Hundegeschirr: Was beim Kauf zu beachten ist
Hundegeschirre stellen eine sinnvolle Alternative zum Hundehalsband dar. Trägt der Hund ein Halsband, so lastet die Kraft auf dem empfindlichen Hals, wenn das Tier zieht. Beim Geschirr dagegen verteilt sich der Druck auf größere Teile des Körpers. Die Hauptlast tragen Brust- und Schulterriemen. Das ist für den Hund einerseits angenehmer und zum anderen auch gesünder. Die Hundegeschirre können sowohl beim Spaziergang als auch bei der Erziehung und beim Training verwendet werden, sind also vielseitig einsetzbar.

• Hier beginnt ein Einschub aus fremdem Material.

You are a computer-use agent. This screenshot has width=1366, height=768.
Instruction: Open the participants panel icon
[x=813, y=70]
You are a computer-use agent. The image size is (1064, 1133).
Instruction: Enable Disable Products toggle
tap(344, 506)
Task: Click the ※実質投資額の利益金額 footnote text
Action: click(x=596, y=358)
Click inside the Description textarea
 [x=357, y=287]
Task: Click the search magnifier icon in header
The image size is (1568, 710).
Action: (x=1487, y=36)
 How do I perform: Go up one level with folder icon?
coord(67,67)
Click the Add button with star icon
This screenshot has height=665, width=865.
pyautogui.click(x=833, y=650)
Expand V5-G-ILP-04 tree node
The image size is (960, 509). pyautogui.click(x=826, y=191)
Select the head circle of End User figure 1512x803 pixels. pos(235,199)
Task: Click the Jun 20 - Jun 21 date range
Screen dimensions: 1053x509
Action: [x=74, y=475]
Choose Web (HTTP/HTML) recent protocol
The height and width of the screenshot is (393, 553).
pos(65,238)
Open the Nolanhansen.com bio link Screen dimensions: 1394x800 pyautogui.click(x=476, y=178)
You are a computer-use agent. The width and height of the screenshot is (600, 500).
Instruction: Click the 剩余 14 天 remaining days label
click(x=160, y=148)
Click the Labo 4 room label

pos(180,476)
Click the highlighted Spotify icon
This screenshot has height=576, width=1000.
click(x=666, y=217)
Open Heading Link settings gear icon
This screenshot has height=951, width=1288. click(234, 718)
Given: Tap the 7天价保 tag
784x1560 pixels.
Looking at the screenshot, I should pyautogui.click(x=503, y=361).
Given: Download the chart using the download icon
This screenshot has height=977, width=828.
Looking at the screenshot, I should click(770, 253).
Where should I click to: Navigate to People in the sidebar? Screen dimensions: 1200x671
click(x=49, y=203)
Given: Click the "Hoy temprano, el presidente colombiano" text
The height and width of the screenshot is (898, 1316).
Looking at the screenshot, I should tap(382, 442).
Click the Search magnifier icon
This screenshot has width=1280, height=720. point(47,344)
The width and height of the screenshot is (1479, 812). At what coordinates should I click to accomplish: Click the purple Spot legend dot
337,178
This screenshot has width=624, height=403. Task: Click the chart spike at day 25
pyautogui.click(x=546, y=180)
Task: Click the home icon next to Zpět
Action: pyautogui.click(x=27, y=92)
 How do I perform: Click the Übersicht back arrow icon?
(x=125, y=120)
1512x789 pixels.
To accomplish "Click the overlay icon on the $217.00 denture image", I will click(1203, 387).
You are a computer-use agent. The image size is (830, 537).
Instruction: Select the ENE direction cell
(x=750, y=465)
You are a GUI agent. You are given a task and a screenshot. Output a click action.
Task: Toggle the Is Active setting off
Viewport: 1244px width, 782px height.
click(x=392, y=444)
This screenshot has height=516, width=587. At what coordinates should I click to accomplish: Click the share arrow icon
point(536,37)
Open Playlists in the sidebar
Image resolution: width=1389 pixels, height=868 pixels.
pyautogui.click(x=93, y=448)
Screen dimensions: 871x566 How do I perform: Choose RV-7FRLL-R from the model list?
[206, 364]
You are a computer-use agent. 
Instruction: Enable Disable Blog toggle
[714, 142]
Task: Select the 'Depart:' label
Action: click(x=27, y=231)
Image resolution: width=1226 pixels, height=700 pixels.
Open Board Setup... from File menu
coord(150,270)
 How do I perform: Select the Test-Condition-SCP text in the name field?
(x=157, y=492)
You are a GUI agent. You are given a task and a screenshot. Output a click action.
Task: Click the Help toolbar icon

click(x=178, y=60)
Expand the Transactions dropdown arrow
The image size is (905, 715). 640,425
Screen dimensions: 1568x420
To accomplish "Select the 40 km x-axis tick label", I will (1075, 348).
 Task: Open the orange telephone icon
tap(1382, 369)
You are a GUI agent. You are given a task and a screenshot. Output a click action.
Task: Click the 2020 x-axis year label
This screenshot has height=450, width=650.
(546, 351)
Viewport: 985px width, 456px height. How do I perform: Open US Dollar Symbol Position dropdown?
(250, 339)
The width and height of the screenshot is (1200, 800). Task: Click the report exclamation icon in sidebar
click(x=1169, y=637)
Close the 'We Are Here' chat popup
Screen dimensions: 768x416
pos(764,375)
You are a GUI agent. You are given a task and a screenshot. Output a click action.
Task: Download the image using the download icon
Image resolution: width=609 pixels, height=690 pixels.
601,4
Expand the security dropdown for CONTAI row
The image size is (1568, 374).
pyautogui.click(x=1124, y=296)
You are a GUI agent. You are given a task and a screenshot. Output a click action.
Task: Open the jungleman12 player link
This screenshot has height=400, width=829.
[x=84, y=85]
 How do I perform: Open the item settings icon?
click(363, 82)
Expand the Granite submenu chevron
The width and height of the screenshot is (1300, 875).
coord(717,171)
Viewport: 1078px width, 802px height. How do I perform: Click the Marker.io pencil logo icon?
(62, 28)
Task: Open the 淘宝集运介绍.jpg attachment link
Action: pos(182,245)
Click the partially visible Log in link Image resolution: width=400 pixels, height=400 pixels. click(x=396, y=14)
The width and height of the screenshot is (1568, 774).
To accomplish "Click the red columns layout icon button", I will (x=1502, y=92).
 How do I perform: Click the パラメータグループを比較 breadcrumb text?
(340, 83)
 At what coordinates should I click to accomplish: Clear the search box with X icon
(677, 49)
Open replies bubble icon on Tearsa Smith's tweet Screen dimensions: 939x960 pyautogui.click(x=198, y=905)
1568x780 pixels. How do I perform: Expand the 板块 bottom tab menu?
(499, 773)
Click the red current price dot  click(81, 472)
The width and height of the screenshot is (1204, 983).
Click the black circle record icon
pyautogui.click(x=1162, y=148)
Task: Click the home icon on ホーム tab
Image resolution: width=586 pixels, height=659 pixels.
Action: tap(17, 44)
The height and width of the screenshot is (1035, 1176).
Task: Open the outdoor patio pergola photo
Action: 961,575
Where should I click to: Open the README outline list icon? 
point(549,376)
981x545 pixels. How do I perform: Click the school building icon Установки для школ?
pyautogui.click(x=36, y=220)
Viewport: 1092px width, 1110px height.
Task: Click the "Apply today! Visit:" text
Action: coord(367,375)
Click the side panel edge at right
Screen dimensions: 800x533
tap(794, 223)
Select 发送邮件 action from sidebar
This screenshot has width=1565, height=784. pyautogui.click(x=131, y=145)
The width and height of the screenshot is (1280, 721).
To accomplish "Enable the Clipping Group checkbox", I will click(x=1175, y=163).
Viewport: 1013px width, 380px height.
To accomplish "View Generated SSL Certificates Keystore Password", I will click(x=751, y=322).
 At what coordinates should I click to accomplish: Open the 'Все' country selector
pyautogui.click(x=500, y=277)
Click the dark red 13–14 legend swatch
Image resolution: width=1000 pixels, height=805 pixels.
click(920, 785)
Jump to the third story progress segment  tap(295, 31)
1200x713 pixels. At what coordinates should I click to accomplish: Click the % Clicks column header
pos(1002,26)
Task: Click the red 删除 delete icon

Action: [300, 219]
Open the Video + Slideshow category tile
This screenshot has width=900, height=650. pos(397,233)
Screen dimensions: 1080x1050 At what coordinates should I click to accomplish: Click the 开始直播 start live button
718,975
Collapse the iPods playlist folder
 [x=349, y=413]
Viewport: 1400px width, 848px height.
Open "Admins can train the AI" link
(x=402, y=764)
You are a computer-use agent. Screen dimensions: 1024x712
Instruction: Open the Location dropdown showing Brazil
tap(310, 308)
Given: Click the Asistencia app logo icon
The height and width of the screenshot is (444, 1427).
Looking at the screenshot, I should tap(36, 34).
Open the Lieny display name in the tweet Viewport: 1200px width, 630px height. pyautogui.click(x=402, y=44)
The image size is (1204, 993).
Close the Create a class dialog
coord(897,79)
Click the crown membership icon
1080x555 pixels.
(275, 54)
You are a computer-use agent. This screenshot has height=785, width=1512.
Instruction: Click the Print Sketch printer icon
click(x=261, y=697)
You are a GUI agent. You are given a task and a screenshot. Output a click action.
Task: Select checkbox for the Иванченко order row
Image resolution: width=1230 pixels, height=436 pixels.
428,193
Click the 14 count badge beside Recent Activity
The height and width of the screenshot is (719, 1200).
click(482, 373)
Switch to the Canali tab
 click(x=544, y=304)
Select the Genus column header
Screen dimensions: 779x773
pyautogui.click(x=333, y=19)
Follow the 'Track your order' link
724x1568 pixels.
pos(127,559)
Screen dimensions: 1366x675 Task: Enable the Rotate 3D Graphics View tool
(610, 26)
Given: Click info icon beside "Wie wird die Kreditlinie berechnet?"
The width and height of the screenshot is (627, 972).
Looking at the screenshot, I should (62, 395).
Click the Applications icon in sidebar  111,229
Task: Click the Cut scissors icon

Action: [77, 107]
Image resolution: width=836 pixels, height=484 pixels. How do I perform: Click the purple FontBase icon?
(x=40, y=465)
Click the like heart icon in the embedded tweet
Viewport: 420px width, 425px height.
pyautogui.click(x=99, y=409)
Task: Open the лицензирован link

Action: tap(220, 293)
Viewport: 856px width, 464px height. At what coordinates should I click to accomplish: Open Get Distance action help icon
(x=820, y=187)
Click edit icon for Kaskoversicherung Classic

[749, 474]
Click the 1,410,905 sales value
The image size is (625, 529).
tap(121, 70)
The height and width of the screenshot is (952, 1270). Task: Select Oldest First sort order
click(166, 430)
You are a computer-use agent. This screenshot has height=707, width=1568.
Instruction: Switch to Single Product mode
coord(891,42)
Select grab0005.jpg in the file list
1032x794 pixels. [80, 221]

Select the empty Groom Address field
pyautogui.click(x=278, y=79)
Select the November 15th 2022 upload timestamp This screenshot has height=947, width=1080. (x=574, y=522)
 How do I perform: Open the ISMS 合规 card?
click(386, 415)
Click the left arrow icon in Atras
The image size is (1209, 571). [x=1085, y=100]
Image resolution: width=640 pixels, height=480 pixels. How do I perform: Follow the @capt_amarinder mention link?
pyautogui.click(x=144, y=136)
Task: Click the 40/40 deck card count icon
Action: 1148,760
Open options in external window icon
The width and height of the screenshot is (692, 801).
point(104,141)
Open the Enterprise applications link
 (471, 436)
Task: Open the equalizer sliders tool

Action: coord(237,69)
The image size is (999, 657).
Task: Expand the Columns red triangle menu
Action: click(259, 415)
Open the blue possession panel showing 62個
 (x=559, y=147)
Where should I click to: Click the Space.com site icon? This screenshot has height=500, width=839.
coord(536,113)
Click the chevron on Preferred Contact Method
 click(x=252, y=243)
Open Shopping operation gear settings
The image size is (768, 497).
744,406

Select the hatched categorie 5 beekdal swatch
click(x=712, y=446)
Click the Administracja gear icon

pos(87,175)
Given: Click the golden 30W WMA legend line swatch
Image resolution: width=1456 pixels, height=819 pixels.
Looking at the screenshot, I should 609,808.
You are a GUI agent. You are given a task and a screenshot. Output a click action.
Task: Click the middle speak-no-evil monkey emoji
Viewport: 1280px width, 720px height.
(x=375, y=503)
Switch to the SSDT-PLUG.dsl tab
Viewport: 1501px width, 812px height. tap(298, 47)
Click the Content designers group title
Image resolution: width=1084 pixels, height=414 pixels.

Vor dem Kauf des Geschirrs müssen Herrchen oder Frauchen Maß nehmen. Der Hund sollte genau vermessen werden, damit ein Geschirr gekauft wird, das wirklich gut passt. Denn diese spezielle Hundeausrüstung ist in unterschiedlichen Größen erhältlich. Oftmals lassen sich die Geschirre auch noch individuell verstellen und so optimal an die Größe des Tieres anpassen. Hundehalter sollten beim Kauf außerdem darauf achten, dass das Hundegeschirr über Klickverschlüsse verfügt. Sie erleichtern das Anlegen wesentlich und beunruhigen den Hund bei der Anlege-Prozedur nicht.
Hundegeschirre bestehen aus unterschiedlichen Materialien. Bewährt haben sich robuste, aber weiche Polypropylen-Geschirre, denn sie bieten einen vergleichsweise hohen Tragekomfort. Weiche Materialien schonen zudem das Fell und es entstehen keine Scheuerstellen. Beliebt sind nach wie vor auch Leder-Hundegeschirre. Sie werden unter anderem als hochwertige Büffelleder- oder Elchleder-Geschirre angeboten. Das Ledergeschirr ist ebenfalls weich und besitzt einen typischen, angenehmen Geruch. Allerdings erfordert es eine entsprechende Pflege. Ledergeschirre sollten regelmäßig, circa alle acht Wochen, mit Lederöl behandelt werden.